Let’s invent some dogs:
llm --schema-multi 'name, ten_word_bio' 'invent 3 cool dogs'
llm --schema-multi 'name, ten_word_bio' 'invent 2 cool dogs'
Having logged these cool dogs, you can see just the data that was returned by those prompts like this:
llm logs --schema-multi 'name, ten_word_bio' --data
We need to use --schema-multi
here because we used that when we first created these records. The --schema
option is also supported, and can be passed a filename or JSON schema or schema ID as well.
Output:
{"items": [{"name": "Robo", "ten_word_bio": "A cybernetic dog with laser eyes and super intelligence."}, {"name": "Flamepaw", "ten_word_bio": "Fire-resistant dog with a talent for agility and tricks."}]}
{"items": [{"name": "Bolt", "ten_word_bio": "Lightning-fast border collie, loves frisbee and outdoor adventures."}, {"name": "Luna", "ten_word_bio": "Mystical husky with mesmerizing blue eyes, enjoys snow and play."}, {"name": "Ziggy", "ten_word_bio": "Quirky pug who loves belly rubs and quirky outfits."}]}
Note that the dogs are nested in that "items"
key. To access the list of items from that key use --data-key items
:
llm logs --schema-multi 'name, ten_word_bio' --data-key items
Output:
{"name": "Bolt", "ten_word_bio": "Lightning-fast border collie, loves frisbee and outdoor adventures."}
{"name": "Luna", "ten_word_bio": "Mystical husky with mesmerizing blue eyes, enjoys snow and play."}
{"name": "Ziggy", "ten_word_bio": "Quirky pug who loves belly rubs and quirky outfits."}
{"name": "Robo", "ten_word_bio": "A cybernetic dog with laser eyes and super intelligence."}
{"name": "Flamepaw", "ten_word_bio": "Fire-resistant dog with a talent for agility and tricks."}
Finally, to output a JSON array instead of newline-delimited JSON use --data-array
:
llm logs --schema-multi 'name, ten_word_bio' --data-key items --data-array
Output:
[{"name": "Bolt", "ten_word_bio": "Lightning-fast border collie, loves frisbee and outdoor adventures."},
{"name": "Luna", "ten_word_bio": "Mystical husky with mesmerizing blue eyes, enjoys snow and play."},
{"name": "Ziggy", "ten_word_bio": "Quirky pug who loves belly rubs and quirky outfits."},
{"name": "Robo", "ten_word_bio": "A cybernetic dog with laser eyes and super intelligence."},
{"name": "Flamepaw", "ten_word_bio": "Fire-resistant dog with a talent for agility and tricks."}]
Add --data-ids
to include "response_id"
and "conversation_id"
fields in each of the returned objects reflecting the database IDs of the response and conversation they were a part of. This can be useful for tracking the source of each individual row.

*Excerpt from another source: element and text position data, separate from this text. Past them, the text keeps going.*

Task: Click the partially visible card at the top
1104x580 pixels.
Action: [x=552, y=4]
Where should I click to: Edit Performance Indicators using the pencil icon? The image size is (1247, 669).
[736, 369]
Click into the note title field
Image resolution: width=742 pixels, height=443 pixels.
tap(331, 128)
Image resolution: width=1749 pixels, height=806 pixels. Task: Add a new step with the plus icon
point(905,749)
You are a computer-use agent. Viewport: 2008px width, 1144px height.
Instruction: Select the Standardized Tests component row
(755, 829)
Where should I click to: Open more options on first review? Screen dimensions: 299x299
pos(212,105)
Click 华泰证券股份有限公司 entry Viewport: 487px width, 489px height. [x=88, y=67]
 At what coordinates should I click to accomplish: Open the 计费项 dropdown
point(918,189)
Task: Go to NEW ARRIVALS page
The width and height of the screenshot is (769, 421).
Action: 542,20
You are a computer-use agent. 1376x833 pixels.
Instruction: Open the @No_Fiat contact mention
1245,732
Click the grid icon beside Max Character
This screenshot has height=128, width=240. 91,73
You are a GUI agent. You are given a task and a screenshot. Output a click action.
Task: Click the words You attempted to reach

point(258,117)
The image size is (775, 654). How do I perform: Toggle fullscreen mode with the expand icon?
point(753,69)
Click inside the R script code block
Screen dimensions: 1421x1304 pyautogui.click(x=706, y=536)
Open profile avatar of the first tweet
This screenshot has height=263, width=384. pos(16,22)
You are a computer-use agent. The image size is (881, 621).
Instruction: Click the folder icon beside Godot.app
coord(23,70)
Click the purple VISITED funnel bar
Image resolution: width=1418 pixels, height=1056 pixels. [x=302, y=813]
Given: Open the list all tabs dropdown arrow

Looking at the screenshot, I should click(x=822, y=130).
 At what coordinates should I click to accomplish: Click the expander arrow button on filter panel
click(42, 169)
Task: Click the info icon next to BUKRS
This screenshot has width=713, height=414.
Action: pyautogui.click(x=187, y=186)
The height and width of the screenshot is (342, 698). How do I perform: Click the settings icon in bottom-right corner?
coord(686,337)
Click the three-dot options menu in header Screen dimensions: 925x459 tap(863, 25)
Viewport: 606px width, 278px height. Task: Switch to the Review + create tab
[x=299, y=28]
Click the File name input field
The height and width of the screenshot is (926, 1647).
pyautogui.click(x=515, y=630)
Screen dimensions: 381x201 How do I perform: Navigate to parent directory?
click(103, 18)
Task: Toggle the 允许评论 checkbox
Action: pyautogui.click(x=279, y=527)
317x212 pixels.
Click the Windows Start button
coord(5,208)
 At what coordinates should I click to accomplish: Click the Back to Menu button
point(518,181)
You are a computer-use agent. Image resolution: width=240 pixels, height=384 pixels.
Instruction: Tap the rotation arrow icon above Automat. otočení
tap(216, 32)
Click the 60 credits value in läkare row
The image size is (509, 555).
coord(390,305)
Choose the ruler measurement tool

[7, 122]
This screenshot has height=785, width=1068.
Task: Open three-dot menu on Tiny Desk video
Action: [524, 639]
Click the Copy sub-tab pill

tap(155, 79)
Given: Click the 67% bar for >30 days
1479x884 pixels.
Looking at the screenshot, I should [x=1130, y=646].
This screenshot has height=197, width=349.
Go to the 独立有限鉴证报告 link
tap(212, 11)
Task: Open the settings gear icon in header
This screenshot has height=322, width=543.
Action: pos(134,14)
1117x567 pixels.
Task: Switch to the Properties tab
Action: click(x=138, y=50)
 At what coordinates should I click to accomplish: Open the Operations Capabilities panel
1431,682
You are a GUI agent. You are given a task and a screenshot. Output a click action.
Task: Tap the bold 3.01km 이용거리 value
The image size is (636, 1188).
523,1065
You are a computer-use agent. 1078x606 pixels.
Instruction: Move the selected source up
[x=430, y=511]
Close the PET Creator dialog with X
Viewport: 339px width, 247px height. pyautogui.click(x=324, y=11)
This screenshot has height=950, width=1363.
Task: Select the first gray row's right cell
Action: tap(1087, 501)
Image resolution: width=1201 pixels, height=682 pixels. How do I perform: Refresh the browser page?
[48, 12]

llm logs --schema-multi 'name, ten_word_bio' --data-key items --data-ids
Output:
{"name": "Nebula", "ten_word_bio": "A cosmic puppy with starry fur, loves adventures in space.", "response_id": "01jn4dawj8sq0c6t3emf4k5ryx", "conversation_id": "01jn4dawj8sq0c6t3emf4k5ryx"}
{"name": "Echo", "ten_word_bio": "A clever hound with extraordinary hearing, master of hide-and-seek.", "response_id": "01jn4dawj8sq0c6t3emf4k5ryx", "conversation_id": "01jn4dawj8sq0c6t3emf4k5ryx"}
{"name": "Biscuit", "ten_word_bio": "An adorable chef dog, bakes treats that everyone loves.", "response_id": "01jn4dawj8sq0c6t3emf4k5ryx", "conversation_id": "01jn4dawj8sq0c6t3emf4k5ryx"}
{"name": "Cosmo", "ten_word_bio": "Galactic explorer, loves adventures and chasing shooting stars.", "response_id": "01jn4daycb3svj0x7kvp7zrp4q", "conversation_id": "01jn4daycb3svj0x7kvp7zrp4q"}
{"name": "Pixel", "ten_word_bio": "Tech-savvy pup, builds gadgets and loves virtual playtime.", "response_id": "01jn4daycb3svj0x7kvp7zrp4q", "conversation_id": "01jn4daycb3svj0x7kvp7zrp4q"}
If a row already has a property called "conversation_id"
or "response_id"
additional underscores will be appended to the ID key until it no longer overlaps with the existing keys.
The --id-gt $ID
and --id-gte $ID
options can be useful for ignoring logged schema data prior to a certain point, see Filtering past a specific ID for details.